Somewhere below I will make the connection between Anka and Frank Sinatra. I loved Frank Sinatra’s films but I have always been selective about the song of his I like. Most of the ones I like are the ones he sang with the Nelson Riddle Orchestra. I absolutely hate the very big band Sinatra songs with him holding a microphone. For me he was an early version of the Las Vegas I have avoided most of my life. I need not add, but I will, that I cannot stand New York, New York and My Way.
There is no room here for my opinion (it would be a long venomous diatribe) on Paul Anka’s (You’re) Having My Baby.
So in 1982 for a whole spring I shot stills of Anka’s CBC variety show almost every day. He would open most shows with New York, New York (I will never know why he chose this song since he did not write the lyrics or the music). I became de-sensitized to the song but when Anka would sing Diana every once in a while I became a staunch Catholic all over again, believing, without a doubt, in the existence of hell.
Anka had clout and he was able to get many American celebrities to come to his show as guests. Two are permanently inscribed in my memory. One of them was a 21-year-old Wayne Gretzky the other was a permanently high/low (but mostly low on downers) Peggy Lee who had a special assistant who held her purse and handed her pills every time she asked for them. Lee’s volume was so low that the CBC sound engineers must have been having babies while adjusting the frequency response of their recording equipment.
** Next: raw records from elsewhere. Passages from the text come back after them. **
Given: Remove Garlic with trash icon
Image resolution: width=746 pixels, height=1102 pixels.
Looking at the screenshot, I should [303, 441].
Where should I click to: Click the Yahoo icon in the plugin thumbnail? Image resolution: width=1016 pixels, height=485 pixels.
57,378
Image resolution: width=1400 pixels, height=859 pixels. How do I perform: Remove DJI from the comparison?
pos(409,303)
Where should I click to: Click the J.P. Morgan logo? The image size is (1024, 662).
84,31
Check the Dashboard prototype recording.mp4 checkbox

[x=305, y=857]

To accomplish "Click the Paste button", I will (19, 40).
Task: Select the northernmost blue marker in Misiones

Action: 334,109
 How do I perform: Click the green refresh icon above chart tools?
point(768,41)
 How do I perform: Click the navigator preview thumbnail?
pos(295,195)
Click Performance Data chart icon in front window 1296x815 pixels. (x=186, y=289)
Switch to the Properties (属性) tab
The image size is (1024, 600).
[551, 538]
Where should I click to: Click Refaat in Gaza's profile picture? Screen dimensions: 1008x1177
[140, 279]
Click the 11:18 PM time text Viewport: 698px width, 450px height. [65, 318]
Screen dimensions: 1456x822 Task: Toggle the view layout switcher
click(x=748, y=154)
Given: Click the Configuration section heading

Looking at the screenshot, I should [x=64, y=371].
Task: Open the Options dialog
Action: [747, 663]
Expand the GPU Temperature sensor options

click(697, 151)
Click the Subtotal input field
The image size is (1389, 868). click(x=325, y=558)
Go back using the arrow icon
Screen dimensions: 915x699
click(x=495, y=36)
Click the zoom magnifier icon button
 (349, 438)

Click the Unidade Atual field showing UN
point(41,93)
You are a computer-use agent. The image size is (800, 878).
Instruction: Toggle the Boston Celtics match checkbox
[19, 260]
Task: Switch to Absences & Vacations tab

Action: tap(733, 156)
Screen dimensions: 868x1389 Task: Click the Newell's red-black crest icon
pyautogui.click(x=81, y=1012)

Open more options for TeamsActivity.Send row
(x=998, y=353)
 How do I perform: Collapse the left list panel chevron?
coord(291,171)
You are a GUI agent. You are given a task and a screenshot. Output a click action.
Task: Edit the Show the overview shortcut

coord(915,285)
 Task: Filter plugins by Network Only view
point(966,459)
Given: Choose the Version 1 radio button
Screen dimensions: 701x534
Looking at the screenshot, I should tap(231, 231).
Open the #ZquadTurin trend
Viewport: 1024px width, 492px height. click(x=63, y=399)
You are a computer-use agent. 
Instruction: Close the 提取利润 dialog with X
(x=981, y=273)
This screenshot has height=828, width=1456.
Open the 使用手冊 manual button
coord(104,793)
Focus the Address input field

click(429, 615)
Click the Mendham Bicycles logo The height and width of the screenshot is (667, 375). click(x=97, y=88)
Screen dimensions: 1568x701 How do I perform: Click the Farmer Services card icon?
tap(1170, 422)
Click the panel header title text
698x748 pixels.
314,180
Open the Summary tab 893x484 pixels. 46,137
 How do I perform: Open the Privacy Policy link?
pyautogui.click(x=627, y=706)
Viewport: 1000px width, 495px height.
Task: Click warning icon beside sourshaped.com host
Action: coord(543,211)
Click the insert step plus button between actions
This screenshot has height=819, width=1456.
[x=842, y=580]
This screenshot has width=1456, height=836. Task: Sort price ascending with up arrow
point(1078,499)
I tolerated Peggy Lee (I am an Ella Fitzgerald and Annie Ross fan) as a singer but unfortunately my taste for her had been ruined by the parents of my friend Robert Hijar, back in the Mexico City of 1962. His parents were operatives of the CIA and they had a back garden little coach house-like structure where they kept their massive and costly reel-to-reel tape recorders. In their leisure time (how busy would CIA operatives have been in a Mexico run by the institutional party the PRI?). Robert and I listened to 60s West Coast Jazz (Mulligan, Getz, Bud Shank) the Modern Jazz Quartet, Miles Davis and Dave Brubeck. He would occasionally make me listen to his parent’s collection of Peggy Lee and Henry Mancini. If any who read this have ever seen the film Hatari (Howard Hawks, 1962) with an out-of-his-element in deepest Africa John Wayne (which proves how genetically apart a horse is from a zebra) you will understand why I am not going to lambaste Mancini’s odious Baby Elephant Walk. There was no meat to this film. Elsa Martinelli was all beautifu bones, but bones, nonetheless.